Not everyone qualifies. RFA isn’t magic. It only works if the pain is coming from a specific nerve-and you’ve proven it. The rule? You must have a successful diagnostic nerve block first. That means your pain drops by at least 80% after the anesthetic injection. If it doesn’t, RFA won’t help. In fact, skipping this step leads to ineffective treatment in 20-30% of cases. Good candidates usually:- Have chronic pain (6+ months) that hasn’t improved with physical therapy, NSAIDs, or injections
- Are between 45 and 65 years old (most studies focus here)

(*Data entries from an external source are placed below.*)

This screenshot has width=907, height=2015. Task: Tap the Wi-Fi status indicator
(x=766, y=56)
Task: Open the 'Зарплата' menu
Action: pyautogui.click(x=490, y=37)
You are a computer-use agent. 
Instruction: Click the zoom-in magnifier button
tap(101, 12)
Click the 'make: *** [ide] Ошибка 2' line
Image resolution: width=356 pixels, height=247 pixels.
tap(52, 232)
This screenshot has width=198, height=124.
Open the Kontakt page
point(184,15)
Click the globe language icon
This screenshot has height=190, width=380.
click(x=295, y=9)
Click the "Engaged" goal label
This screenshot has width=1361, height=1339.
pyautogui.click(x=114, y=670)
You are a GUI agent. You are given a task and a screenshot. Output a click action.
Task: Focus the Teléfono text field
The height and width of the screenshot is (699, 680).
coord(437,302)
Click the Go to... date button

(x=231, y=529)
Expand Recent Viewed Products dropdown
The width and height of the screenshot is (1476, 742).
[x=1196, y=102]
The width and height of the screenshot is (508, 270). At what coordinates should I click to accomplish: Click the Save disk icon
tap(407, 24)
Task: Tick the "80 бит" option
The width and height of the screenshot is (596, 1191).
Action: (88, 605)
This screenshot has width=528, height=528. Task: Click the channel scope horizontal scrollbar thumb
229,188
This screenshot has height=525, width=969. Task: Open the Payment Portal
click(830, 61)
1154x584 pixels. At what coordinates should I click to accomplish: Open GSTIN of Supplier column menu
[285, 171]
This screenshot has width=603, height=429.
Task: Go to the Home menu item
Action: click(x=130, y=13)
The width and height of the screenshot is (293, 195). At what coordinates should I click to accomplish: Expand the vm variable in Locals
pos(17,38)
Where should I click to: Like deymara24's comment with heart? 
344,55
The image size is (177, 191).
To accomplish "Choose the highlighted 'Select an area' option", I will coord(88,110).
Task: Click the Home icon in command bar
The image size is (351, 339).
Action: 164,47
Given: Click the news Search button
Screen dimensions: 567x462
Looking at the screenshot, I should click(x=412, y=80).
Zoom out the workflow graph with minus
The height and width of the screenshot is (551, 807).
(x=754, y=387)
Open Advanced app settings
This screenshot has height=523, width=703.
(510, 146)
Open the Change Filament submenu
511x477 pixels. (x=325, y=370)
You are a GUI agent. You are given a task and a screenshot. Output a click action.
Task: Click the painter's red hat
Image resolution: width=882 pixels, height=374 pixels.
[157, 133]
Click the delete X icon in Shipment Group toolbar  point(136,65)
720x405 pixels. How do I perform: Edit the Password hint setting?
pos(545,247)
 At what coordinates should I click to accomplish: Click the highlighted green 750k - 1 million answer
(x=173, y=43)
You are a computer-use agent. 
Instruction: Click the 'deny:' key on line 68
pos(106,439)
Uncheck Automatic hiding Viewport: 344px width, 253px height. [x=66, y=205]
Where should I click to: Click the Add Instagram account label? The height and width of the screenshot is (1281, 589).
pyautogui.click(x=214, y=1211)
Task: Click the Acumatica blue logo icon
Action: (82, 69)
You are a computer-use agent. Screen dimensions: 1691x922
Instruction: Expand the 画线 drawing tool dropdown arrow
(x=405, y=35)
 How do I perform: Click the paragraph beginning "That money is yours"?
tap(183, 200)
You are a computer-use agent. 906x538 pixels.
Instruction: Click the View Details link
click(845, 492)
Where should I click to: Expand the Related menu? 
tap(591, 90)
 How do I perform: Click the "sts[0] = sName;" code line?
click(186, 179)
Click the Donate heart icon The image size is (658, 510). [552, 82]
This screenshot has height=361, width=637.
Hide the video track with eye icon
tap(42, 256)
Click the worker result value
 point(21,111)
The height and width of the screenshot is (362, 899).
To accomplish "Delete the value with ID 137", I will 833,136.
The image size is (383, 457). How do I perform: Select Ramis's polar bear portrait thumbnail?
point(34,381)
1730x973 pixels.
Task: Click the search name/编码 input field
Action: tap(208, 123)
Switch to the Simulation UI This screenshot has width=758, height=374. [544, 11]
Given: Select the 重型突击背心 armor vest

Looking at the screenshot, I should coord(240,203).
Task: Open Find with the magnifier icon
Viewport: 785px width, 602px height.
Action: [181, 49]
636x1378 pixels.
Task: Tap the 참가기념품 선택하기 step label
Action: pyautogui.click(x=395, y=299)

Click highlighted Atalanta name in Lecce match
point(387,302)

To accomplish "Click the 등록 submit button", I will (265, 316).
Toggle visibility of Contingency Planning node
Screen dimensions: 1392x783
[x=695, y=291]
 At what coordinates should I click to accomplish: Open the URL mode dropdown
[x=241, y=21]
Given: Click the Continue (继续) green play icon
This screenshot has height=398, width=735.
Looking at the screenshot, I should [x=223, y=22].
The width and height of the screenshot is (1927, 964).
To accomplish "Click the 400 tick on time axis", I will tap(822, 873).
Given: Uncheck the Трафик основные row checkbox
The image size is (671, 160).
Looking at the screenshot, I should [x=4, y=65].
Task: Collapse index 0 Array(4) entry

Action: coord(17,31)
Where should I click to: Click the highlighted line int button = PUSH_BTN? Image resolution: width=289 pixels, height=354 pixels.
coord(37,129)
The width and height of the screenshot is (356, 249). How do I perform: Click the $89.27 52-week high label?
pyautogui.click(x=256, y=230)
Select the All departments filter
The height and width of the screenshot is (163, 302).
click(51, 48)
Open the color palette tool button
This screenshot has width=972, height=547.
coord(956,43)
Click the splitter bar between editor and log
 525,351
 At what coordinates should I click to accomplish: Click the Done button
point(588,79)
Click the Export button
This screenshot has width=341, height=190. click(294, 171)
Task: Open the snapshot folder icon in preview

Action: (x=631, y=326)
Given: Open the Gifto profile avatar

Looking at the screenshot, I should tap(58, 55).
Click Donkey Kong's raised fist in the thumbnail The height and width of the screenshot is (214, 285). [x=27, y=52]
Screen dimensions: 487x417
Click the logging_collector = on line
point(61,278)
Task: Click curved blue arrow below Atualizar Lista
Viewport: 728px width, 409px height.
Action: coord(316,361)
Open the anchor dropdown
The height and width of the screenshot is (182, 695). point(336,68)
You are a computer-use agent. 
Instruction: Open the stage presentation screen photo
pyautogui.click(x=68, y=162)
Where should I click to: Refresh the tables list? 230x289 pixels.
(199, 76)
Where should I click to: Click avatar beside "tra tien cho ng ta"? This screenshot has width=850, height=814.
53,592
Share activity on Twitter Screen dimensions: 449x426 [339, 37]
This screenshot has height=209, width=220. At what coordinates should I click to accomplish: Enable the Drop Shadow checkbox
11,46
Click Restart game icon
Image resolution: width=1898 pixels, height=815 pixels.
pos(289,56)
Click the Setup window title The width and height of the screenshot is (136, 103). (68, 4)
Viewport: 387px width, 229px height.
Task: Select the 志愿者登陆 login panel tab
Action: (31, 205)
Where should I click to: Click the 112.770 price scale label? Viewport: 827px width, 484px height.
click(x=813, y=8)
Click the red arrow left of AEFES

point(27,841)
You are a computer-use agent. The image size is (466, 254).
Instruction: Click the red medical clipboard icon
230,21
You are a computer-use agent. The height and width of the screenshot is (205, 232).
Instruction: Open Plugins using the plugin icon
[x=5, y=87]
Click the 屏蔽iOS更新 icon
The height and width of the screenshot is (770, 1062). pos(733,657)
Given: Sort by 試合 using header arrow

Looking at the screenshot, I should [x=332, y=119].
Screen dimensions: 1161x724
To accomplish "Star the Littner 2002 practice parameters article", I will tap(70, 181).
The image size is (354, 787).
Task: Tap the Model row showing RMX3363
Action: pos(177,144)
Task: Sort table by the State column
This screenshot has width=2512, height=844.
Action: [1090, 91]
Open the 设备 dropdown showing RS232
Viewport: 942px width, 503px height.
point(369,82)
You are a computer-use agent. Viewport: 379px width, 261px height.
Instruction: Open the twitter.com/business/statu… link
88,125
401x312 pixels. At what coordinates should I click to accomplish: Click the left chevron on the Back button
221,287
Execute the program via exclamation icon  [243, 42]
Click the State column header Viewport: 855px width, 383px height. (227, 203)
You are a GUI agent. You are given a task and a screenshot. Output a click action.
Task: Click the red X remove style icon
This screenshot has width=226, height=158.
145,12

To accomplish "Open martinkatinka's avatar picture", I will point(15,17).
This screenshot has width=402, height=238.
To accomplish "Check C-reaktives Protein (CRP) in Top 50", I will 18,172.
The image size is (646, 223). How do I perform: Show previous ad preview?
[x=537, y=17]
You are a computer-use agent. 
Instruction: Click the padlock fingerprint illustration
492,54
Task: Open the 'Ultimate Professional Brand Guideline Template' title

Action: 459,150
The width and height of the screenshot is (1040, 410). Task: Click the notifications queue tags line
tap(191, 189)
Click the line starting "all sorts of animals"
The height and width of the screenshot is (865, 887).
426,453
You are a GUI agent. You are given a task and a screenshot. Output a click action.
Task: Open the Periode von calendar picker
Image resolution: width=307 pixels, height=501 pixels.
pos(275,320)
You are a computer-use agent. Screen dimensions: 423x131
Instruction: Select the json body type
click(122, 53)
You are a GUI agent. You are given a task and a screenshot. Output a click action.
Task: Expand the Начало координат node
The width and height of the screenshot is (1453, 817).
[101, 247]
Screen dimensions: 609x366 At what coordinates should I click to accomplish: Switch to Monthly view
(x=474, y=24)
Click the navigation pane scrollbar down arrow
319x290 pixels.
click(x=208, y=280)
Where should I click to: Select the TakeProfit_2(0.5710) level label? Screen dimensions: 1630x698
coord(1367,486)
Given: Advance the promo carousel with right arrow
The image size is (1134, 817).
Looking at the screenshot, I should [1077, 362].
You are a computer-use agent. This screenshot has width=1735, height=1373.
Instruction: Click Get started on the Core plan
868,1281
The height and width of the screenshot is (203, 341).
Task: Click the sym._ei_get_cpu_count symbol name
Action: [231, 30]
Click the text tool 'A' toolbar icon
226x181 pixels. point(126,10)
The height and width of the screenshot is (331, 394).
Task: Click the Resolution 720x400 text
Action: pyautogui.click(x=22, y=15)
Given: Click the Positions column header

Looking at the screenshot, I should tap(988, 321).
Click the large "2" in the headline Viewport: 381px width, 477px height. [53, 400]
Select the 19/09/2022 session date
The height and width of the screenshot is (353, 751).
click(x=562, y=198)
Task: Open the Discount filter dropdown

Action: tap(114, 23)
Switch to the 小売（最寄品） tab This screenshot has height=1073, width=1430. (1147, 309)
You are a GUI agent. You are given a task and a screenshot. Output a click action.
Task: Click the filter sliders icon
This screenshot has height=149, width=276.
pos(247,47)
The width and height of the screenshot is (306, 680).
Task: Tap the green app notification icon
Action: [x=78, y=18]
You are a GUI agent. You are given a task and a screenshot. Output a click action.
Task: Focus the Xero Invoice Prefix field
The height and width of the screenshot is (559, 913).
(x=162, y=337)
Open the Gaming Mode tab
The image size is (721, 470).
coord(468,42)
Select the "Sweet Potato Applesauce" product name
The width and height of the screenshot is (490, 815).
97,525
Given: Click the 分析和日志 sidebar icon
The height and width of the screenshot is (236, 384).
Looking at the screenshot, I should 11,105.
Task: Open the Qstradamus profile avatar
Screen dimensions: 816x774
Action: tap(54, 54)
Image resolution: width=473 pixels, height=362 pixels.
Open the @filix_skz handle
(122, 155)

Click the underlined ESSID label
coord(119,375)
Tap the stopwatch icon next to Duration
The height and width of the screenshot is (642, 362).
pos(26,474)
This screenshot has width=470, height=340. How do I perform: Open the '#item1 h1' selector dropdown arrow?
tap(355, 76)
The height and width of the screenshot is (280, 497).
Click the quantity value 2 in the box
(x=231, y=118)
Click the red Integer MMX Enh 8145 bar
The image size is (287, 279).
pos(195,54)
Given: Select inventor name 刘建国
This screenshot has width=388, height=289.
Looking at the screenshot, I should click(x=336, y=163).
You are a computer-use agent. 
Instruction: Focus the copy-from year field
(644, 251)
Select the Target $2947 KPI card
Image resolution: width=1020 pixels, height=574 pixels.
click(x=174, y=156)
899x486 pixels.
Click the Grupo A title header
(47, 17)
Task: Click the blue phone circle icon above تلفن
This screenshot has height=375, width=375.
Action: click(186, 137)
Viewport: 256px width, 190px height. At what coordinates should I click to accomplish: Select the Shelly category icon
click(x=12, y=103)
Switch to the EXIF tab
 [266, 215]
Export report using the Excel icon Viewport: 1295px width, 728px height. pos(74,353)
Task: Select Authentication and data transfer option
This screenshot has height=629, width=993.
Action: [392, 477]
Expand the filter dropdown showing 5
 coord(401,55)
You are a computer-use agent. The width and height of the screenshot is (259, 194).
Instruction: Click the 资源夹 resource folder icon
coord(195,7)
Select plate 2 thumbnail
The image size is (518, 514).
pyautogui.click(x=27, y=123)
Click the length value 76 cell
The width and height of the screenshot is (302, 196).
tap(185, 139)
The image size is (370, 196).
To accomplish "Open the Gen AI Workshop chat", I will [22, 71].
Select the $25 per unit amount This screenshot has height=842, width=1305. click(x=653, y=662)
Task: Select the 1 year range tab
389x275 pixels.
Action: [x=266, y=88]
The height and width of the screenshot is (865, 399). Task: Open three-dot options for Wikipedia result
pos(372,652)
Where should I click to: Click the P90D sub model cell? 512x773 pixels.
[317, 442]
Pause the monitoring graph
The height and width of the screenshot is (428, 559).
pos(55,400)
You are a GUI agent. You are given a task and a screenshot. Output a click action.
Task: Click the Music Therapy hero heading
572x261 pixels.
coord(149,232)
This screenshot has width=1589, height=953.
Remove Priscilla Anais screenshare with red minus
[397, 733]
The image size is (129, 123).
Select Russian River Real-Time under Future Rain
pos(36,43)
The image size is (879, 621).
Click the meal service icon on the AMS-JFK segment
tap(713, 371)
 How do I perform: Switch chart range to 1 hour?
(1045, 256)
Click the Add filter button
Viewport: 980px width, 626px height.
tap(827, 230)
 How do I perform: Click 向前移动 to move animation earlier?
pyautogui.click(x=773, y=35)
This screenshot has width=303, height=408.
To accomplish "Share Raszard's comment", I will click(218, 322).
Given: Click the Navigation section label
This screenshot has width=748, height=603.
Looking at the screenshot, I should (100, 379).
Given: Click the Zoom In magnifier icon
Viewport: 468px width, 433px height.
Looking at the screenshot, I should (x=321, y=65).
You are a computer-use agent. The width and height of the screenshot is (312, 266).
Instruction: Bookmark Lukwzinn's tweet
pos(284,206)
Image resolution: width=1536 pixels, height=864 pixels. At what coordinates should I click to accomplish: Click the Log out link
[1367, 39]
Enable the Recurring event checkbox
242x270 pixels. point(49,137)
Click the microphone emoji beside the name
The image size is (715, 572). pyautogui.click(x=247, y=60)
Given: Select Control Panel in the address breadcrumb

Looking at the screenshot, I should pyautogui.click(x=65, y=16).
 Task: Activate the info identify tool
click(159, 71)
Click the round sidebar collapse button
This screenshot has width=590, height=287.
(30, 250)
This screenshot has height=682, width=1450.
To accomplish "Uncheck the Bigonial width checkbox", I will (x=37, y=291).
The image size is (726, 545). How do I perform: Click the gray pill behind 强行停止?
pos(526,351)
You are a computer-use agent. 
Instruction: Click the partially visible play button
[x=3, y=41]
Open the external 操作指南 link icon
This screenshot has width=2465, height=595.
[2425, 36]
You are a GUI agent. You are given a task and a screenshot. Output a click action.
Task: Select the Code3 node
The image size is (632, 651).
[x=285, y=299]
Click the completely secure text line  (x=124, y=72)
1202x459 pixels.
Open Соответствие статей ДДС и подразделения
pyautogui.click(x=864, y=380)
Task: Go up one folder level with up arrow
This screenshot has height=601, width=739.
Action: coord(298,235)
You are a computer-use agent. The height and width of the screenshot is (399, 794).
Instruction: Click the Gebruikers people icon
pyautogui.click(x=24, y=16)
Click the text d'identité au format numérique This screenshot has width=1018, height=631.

- Want to avoid opioids or surgery
- Are in good general health
What to Expect After the Procedure
Right after RFA, you’ll feel some soreness at the injection site. That’s normal. It usually lasts 3-7 days. Some people report a temporary burning or tingling sensation-that’s the nerve healing. You’ll need to rest for 24 hours. No heavy lifting. No intense exercise. But you can walk, shower, and do light chores. Most people return to desk jobs the next day. Physical therapy often resumes within a week. Full pain relief takes 2-4 weeks. Don’t get discouraged if you don’t feel better immediately. The nerve doesn’t stop firing overnight. Side effects are rare but possible. About 5-10% of patients get temporary neuritis-nerve inflammation that causes discomfort for a couple of weeks. Infection or nerve damage is extremely rare with proper technique.
Juliet Morgan
I got RFA last year for my lower back and holy hell it changed my life. I was on oxycodone just to sit through dinner. Now I play with my dog in the yard without wincing. Took 3 weeks to kick in but worth every second.
Don't let the 'it's not permanent' scare you-repeatable is still better than daily pills.